Problem to solve
Your task is to print every entry below exactly as given.

Saved entries
────────────────

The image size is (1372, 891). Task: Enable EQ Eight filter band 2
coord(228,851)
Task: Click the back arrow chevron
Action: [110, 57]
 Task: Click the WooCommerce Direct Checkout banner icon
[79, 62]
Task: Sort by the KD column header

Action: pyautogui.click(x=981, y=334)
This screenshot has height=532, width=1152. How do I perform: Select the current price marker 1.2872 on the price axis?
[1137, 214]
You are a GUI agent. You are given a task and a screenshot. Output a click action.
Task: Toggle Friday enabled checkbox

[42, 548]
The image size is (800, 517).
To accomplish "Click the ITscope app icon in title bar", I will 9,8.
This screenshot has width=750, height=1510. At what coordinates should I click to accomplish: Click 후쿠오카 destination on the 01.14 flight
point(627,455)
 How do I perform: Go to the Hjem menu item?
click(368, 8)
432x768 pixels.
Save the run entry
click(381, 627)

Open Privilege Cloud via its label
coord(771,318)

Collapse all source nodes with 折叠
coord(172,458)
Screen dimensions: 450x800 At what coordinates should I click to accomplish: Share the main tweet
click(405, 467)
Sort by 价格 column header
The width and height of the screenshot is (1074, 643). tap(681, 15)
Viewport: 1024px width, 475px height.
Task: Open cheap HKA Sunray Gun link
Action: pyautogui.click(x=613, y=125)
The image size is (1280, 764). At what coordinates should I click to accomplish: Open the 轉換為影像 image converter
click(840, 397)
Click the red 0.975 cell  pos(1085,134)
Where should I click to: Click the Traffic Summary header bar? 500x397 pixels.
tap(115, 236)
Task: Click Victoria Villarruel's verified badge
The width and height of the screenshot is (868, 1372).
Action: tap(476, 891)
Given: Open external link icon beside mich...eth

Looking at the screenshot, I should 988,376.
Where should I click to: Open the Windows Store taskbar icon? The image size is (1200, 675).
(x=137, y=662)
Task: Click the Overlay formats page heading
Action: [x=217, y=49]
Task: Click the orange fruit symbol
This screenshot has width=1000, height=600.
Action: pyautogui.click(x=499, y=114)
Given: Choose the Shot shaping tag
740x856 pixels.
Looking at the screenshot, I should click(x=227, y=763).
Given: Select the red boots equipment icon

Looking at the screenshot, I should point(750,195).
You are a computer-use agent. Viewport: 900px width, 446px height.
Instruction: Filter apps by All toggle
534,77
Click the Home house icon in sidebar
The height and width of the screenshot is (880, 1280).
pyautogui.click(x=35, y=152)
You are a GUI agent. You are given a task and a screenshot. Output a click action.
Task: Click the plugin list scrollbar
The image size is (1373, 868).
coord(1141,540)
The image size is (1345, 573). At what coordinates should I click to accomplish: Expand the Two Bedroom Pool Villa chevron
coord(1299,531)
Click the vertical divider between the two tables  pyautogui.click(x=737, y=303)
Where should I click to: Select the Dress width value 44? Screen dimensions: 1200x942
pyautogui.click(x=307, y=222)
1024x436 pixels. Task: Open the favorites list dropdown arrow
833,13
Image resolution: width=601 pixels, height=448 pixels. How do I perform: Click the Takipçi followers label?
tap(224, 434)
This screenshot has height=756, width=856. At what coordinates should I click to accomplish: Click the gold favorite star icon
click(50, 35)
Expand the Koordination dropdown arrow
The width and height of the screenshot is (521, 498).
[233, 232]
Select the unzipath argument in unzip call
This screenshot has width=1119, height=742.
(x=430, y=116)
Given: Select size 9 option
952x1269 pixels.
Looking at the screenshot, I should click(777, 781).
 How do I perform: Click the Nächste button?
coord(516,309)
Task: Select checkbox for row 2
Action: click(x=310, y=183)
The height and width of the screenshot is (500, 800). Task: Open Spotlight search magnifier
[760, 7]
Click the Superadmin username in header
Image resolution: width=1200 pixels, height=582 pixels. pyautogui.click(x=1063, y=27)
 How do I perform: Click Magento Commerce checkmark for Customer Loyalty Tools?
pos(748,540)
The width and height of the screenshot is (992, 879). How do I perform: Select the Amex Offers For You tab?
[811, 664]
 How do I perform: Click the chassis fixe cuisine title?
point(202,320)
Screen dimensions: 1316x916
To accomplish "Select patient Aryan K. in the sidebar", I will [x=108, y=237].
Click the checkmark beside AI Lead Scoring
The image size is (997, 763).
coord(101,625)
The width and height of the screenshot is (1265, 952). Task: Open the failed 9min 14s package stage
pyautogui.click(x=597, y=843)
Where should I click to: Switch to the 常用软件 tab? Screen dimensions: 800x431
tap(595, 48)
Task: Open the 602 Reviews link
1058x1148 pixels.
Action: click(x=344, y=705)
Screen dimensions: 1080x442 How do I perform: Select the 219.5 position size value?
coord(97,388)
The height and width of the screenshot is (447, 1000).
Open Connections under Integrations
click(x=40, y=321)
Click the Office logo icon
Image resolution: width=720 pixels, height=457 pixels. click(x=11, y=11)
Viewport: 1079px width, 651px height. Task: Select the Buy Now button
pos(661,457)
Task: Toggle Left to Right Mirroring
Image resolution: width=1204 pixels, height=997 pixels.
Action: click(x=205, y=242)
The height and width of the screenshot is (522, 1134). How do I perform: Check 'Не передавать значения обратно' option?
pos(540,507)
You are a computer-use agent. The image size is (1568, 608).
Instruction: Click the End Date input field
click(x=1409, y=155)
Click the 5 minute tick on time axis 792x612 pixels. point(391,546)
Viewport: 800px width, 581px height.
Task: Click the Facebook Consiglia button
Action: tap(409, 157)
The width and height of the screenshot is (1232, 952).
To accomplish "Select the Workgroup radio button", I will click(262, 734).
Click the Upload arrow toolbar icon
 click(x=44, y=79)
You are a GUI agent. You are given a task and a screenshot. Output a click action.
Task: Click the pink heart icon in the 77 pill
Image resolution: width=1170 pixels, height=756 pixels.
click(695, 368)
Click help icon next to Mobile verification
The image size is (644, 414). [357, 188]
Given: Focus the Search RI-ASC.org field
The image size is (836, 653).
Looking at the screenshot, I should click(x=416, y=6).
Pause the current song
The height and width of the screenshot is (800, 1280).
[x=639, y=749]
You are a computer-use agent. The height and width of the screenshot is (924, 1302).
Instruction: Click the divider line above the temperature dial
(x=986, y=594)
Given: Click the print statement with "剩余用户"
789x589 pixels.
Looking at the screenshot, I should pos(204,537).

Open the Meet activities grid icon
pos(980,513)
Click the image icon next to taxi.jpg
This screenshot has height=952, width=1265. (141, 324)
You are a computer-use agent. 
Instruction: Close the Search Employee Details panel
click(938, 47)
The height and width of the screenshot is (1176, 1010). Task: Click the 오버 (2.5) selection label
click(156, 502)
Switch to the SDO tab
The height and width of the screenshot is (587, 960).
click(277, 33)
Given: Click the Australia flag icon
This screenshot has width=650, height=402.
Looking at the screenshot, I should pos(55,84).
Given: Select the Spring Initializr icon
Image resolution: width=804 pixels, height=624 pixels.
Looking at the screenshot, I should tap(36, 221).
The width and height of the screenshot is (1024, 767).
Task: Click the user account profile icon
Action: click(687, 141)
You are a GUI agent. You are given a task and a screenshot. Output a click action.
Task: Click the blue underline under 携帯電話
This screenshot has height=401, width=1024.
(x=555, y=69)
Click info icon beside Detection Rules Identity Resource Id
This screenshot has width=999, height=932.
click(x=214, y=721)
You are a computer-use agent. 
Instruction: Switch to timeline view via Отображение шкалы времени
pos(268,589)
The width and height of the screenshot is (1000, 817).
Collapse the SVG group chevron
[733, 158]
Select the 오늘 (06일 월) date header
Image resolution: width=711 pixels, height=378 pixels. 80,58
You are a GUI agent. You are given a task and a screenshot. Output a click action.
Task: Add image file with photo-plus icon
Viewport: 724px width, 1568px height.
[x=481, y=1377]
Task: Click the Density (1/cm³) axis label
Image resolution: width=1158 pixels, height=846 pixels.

────────────────

Response to this task
The image size is (1372, 891). Task: Enable EQ Eight filter band 2
coord(228,851)
Task: Click the back arrow chevron
Action: [110, 57]
 Task: Click the WooCommerce Direct Checkout banner icon
[79, 62]
Task: Sort by the KD column header

Action: pyautogui.click(x=981, y=334)
This screenshot has height=532, width=1152. How do I perform: Select the current price marker 1.2872 on the price axis?
[1137, 214]
You are a GUI agent. You are given a task and a screenshot. Output a click action.
Task: Toggle Friday enabled checkbox

[42, 548]
The image size is (800, 517).
To accomplish "Click the ITscope app icon in title bar", I will 9,8.
This screenshot has width=750, height=1510. At what coordinates should I click to accomplish: Click 후쿠오카 destination on the 01.14 flight
point(627,455)
 How do I perform: Go to the Hjem menu item?
click(368, 8)
432x768 pixels.
Save the run entry
click(381, 627)

Open Privilege Cloud via its label
coord(771,318)

Collapse all source nodes with 折叠
coord(172,458)
Screen dimensions: 450x800 At what coordinates should I click to accomplish: Share the main tweet
click(405, 467)
Sort by 价格 column header
The width and height of the screenshot is (1074, 643). tap(681, 15)
Viewport: 1024px width, 475px height.
Task: Open cheap HKA Sunray Gun link
Action: pyautogui.click(x=613, y=125)
The image size is (1280, 764). At what coordinates should I click to accomplish: Open the 轉換為影像 image converter
click(840, 397)
Click the red 0.975 cell  pos(1085,134)
Where should I click to: Click the Traffic Summary header bar? 500x397 pixels.
tap(115, 236)
Task: Click Victoria Villarruel's verified badge
The width and height of the screenshot is (868, 1372).
Action: tap(476, 891)
Given: Open external link icon beside mich...eth

Looking at the screenshot, I should 988,376.
Where should I click to: Open the Windows Store taskbar icon? The image size is (1200, 675).
(x=137, y=662)
Task: Click the Overlay formats page heading
Action: [x=217, y=49]
Task: Click the orange fruit symbol
This screenshot has width=1000, height=600.
Action: pyautogui.click(x=499, y=114)
Given: Choose the Shot shaping tag
740x856 pixels.
Looking at the screenshot, I should click(x=227, y=763).
Given: Select the red boots equipment icon

Looking at the screenshot, I should point(750,195).
You are a computer-use agent. Viewport: 900px width, 446px height.
Instruction: Filter apps by All toggle
534,77
Click the Home house icon in sidebar
The height and width of the screenshot is (880, 1280).
pyautogui.click(x=35, y=152)
You are a GUI agent. You are given a task and a screenshot. Output a click action.
Task: Click the plugin list scrollbar
The image size is (1373, 868).
coord(1141,540)
The image size is (1345, 573). At what coordinates should I click to accomplish: Expand the Two Bedroom Pool Villa chevron
coord(1299,531)
Click the vertical divider between the two tables  pyautogui.click(x=737, y=303)
Where should I click to: Select the Dress width value 44? Screen dimensions: 1200x942
pyautogui.click(x=307, y=222)
1024x436 pixels. Task: Open the favorites list dropdown arrow
833,13
Image resolution: width=601 pixels, height=448 pixels. How do I perform: Click the Takipçi followers label?
tap(224, 434)
This screenshot has height=756, width=856. At what coordinates should I click to accomplish: Click the gold favorite star icon
click(50, 35)
Expand the Koordination dropdown arrow
The width and height of the screenshot is (521, 498).
[233, 232]
Select the unzipath argument in unzip call
This screenshot has width=1119, height=742.
(x=430, y=116)
Given: Select size 9 option
952x1269 pixels.
Looking at the screenshot, I should click(777, 781).
 How do I perform: Click the Nächste button?
coord(516,309)
Task: Select checkbox for row 2
Action: click(x=310, y=183)
The height and width of the screenshot is (500, 800). Task: Open Spotlight search magnifier
[760, 7]
Click the Superadmin username in header
Image resolution: width=1200 pixels, height=582 pixels. pyautogui.click(x=1063, y=27)
 How do I perform: Click Magento Commerce checkmark for Customer Loyalty Tools?
pos(748,540)
The width and height of the screenshot is (992, 879). How do I perform: Select the Amex Offers For You tab?
[811, 664]
 How do I perform: Click the chassis fixe cuisine title?
point(202,320)
Screen dimensions: 1316x916
To accomplish "Select patient Aryan K. in the sidebar", I will [x=108, y=237].
Click the checkmark beside AI Lead Scoring
The image size is (997, 763).
coord(101,625)
The width and height of the screenshot is (1265, 952). Task: Open the failed 9min 14s package stage
pyautogui.click(x=597, y=843)
Where should I click to: Switch to the 常用软件 tab? Screen dimensions: 800x431
tap(595, 48)
Task: Open the 602 Reviews link
1058x1148 pixels.
Action: click(x=344, y=705)
Screen dimensions: 1080x442 How do I perform: Select the 219.5 position size value?
coord(97,388)
The height and width of the screenshot is (447, 1000).
Open Connections under Integrations
click(x=40, y=321)
Click the Office logo icon
Image resolution: width=720 pixels, height=457 pixels. click(x=11, y=11)
Viewport: 1079px width, 651px height. Task: Select the Buy Now button
pos(661,457)
Task: Toggle Left to Right Mirroring
Image resolution: width=1204 pixels, height=997 pixels.
Action: click(x=205, y=242)
The height and width of the screenshot is (522, 1134). How do I perform: Check 'Не передавать значения обратно' option?
pos(540,507)
You are a computer-use agent. The image size is (1568, 608).
Instruction: Click the End Date input field
click(x=1409, y=155)
Click the 5 minute tick on time axis 792x612 pixels. point(391,546)
Viewport: 800px width, 581px height.
Task: Click the Facebook Consiglia button
Action: tap(409, 157)
The width and height of the screenshot is (1232, 952).
To accomplish "Select the Workgroup radio button", I will click(262, 734).
Click the Upload arrow toolbar icon
 click(x=44, y=79)
You are a GUI agent. You are given a task and a screenshot. Output a click action.
Task: Click the pink heart icon in the 77 pill
Image resolution: width=1170 pixels, height=756 pixels.
click(695, 368)
Click help icon next to Mobile verification
The image size is (644, 414). [357, 188]
Given: Focus the Search RI-ASC.org field
The image size is (836, 653).
Looking at the screenshot, I should click(x=416, y=6).
Pause the current song
The height and width of the screenshot is (800, 1280).
[x=639, y=749]
You are a computer-use agent. The height and width of the screenshot is (924, 1302).
Instruction: Click the divider line above the temperature dial
(x=986, y=594)
Given: Click the print statement with "剩余用户"
789x589 pixels.
Looking at the screenshot, I should pos(204,537).

Open the Meet activities grid icon
pos(980,513)
Click the image icon next to taxi.jpg
This screenshot has height=952, width=1265. (141, 324)
You are a computer-use agent. 
Instruction: Close the Search Employee Details panel
click(938, 47)
The height and width of the screenshot is (1176, 1010). Task: Click the 오버 (2.5) selection label
click(156, 502)
Switch to the SDO tab
The height and width of the screenshot is (587, 960).
click(277, 33)
Given: Click the Australia flag icon
This screenshot has width=650, height=402.
Looking at the screenshot, I should pos(55,84).
Given: Select the Spring Initializr icon
Image resolution: width=804 pixels, height=624 pixels.
Looking at the screenshot, I should tap(36, 221).
The width and height of the screenshot is (1024, 767).
Task: Click the user account profile icon
Action: click(687, 141)
You are a GUI agent. You are given a task and a screenshot. Output a click action.
Task: Click the blue underline under 携帯電話
This screenshot has height=401, width=1024.
(x=555, y=69)
Click info icon beside Detection Rules Identity Resource Id
This screenshot has width=999, height=932.
click(x=214, y=721)
You are a computer-use agent. 
Instruction: Switch to timeline view via Отображение шкалы времени
pos(268,589)
The width and height of the screenshot is (1000, 817).
Collapse the SVG group chevron
[733, 158]
Select the 오늘 (06일 월) date header
Image resolution: width=711 pixels, height=378 pixels. 80,58
You are a GUI agent. You are given a task and a screenshot. Output a click action.
Task: Add image file with photo-plus icon
Viewport: 724px width, 1568px height.
[x=481, y=1377]
Task: Click the Density (1/cm³) axis label
Image resolution: width=1158 pixels, height=846 pixels.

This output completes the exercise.